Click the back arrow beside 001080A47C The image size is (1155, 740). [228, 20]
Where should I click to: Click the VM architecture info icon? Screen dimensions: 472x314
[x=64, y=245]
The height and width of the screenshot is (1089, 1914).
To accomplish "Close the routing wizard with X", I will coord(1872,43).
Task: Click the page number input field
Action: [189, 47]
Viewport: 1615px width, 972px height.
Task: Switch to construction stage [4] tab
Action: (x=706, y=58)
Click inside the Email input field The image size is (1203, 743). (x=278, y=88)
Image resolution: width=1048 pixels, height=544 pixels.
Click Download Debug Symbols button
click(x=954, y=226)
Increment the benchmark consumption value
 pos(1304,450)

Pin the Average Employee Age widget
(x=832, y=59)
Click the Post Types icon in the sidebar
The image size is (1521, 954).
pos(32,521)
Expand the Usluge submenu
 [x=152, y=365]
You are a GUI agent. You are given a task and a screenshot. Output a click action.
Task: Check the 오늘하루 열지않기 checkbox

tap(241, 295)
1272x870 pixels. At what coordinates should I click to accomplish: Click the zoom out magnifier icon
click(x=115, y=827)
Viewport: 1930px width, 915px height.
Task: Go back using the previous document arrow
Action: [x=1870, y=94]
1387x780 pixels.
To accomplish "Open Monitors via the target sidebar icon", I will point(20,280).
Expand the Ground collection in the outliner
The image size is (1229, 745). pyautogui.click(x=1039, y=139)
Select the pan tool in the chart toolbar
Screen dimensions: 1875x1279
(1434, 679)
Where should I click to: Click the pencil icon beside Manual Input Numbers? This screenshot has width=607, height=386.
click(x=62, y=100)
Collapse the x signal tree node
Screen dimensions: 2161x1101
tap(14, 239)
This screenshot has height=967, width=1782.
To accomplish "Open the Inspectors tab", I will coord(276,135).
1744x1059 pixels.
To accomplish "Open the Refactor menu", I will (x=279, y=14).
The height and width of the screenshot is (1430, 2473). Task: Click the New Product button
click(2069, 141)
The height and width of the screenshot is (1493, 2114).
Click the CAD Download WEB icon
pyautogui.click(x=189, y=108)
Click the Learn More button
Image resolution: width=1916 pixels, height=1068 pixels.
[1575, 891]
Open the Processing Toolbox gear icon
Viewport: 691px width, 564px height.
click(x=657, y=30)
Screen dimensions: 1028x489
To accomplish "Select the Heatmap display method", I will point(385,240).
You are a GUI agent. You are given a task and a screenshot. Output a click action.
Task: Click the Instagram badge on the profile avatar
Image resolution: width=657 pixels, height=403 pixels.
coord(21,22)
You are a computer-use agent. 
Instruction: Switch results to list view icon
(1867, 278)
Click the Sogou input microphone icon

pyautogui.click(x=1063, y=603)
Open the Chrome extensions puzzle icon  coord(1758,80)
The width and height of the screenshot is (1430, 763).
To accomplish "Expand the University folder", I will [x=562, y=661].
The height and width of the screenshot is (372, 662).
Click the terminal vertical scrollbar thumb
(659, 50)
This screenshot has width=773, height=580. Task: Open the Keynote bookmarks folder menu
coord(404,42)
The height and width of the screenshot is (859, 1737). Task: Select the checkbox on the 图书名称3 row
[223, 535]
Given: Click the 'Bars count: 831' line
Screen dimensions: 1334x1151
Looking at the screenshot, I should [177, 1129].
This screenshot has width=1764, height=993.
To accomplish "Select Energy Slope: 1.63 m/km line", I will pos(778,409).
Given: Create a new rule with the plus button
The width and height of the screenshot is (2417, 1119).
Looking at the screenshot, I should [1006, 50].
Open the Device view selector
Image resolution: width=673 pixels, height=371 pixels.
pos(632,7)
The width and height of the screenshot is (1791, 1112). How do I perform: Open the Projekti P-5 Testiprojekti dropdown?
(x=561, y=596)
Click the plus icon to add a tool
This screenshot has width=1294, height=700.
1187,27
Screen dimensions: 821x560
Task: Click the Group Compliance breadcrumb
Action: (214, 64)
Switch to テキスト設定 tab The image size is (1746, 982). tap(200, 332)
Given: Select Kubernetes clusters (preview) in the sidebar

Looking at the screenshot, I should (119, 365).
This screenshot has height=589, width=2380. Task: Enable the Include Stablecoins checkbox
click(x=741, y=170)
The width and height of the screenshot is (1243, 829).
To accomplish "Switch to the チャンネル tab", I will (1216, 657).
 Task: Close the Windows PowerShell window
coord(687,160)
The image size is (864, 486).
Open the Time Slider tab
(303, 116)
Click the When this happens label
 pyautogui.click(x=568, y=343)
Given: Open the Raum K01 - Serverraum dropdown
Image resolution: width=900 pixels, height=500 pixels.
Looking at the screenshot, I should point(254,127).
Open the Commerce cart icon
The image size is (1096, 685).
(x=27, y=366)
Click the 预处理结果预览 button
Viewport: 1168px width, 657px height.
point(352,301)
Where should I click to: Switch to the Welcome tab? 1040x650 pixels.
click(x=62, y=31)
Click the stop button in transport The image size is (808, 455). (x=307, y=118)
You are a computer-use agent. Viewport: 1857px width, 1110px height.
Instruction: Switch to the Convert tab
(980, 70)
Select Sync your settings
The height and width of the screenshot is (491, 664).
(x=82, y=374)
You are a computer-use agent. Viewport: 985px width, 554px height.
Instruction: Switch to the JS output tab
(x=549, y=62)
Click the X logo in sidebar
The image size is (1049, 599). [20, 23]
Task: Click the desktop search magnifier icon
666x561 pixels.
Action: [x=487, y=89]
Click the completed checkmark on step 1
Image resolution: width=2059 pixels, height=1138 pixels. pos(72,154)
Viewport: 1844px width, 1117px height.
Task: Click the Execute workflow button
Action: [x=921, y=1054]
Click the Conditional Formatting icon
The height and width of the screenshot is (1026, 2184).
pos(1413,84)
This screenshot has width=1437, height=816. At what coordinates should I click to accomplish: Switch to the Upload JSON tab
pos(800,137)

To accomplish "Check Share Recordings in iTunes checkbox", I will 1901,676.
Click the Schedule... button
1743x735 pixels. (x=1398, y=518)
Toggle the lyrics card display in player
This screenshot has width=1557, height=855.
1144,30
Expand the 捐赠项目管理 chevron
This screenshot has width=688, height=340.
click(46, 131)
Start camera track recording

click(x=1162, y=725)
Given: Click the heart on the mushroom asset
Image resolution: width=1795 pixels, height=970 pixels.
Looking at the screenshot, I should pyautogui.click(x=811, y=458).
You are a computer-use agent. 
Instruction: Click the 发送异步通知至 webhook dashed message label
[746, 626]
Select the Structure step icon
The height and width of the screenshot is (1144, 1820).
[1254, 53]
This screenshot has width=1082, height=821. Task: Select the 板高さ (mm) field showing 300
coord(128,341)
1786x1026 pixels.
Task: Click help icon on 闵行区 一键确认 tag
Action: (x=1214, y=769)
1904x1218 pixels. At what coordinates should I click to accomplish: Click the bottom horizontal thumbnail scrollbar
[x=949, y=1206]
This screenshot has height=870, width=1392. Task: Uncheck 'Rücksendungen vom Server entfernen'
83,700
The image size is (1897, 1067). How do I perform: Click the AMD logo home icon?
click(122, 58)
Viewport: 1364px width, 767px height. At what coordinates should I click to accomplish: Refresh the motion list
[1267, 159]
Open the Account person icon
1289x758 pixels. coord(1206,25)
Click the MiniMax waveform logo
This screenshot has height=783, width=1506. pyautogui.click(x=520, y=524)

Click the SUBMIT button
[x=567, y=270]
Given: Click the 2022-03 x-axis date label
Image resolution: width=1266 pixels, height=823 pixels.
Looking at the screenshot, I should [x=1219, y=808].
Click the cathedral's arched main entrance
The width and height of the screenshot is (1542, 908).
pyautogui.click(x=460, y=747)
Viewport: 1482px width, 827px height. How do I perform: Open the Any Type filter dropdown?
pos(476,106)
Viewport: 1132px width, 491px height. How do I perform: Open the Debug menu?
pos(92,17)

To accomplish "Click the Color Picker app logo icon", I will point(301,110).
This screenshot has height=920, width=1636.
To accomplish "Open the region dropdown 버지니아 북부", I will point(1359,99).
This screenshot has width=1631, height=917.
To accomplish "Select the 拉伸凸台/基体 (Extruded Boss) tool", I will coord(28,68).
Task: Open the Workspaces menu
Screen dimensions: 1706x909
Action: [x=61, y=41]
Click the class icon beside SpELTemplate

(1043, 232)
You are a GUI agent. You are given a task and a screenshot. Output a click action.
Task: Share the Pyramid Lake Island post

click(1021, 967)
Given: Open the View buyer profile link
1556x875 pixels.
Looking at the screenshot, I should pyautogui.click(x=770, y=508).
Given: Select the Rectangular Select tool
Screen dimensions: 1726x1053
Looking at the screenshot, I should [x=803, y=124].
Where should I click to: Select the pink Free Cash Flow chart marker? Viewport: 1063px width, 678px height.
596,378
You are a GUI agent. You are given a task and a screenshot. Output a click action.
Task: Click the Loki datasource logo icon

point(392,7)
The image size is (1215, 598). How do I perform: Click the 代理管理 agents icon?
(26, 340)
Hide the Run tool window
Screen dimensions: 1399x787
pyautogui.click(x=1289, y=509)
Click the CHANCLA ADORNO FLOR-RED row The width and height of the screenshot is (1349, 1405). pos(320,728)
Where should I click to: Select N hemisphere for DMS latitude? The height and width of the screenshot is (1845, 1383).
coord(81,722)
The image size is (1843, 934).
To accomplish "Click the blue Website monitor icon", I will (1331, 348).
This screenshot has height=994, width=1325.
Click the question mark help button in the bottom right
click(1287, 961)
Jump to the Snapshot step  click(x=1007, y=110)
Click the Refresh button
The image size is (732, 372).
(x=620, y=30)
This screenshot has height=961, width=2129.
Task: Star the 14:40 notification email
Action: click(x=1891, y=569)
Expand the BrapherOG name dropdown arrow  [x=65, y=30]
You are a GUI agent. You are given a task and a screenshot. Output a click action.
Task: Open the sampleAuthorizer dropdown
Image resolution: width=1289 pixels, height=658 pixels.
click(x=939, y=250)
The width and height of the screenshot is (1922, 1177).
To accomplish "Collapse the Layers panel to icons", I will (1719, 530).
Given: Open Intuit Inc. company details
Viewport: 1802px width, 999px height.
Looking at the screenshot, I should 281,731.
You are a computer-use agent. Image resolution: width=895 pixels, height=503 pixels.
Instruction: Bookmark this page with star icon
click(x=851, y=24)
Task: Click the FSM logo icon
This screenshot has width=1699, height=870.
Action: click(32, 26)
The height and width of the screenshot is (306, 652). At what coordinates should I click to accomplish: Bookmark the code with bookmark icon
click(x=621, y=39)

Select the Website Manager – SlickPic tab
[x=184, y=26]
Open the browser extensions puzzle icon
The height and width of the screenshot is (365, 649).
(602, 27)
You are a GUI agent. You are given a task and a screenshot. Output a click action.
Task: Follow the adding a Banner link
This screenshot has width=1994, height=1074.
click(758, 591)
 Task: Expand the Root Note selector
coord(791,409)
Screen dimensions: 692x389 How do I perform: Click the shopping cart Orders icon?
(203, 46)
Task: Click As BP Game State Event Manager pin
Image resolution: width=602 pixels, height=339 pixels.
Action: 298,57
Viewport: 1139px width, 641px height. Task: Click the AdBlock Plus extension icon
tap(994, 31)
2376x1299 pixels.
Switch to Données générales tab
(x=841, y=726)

ABOUT THIS EXERCISE: Exactly as they stand, set down the lines from the top of the data through the line with "The height and width of the screenshot is (1089, 1914).".

EXERCISE SOLUTION:
Click the back arrow beside 001080A47C The image size is (1155, 740). [228, 20]
Where should I click to: Click the VM architecture info icon? Screen dimensions: 472x314
[x=64, y=245]
The height and width of the screenshot is (1089, 1914).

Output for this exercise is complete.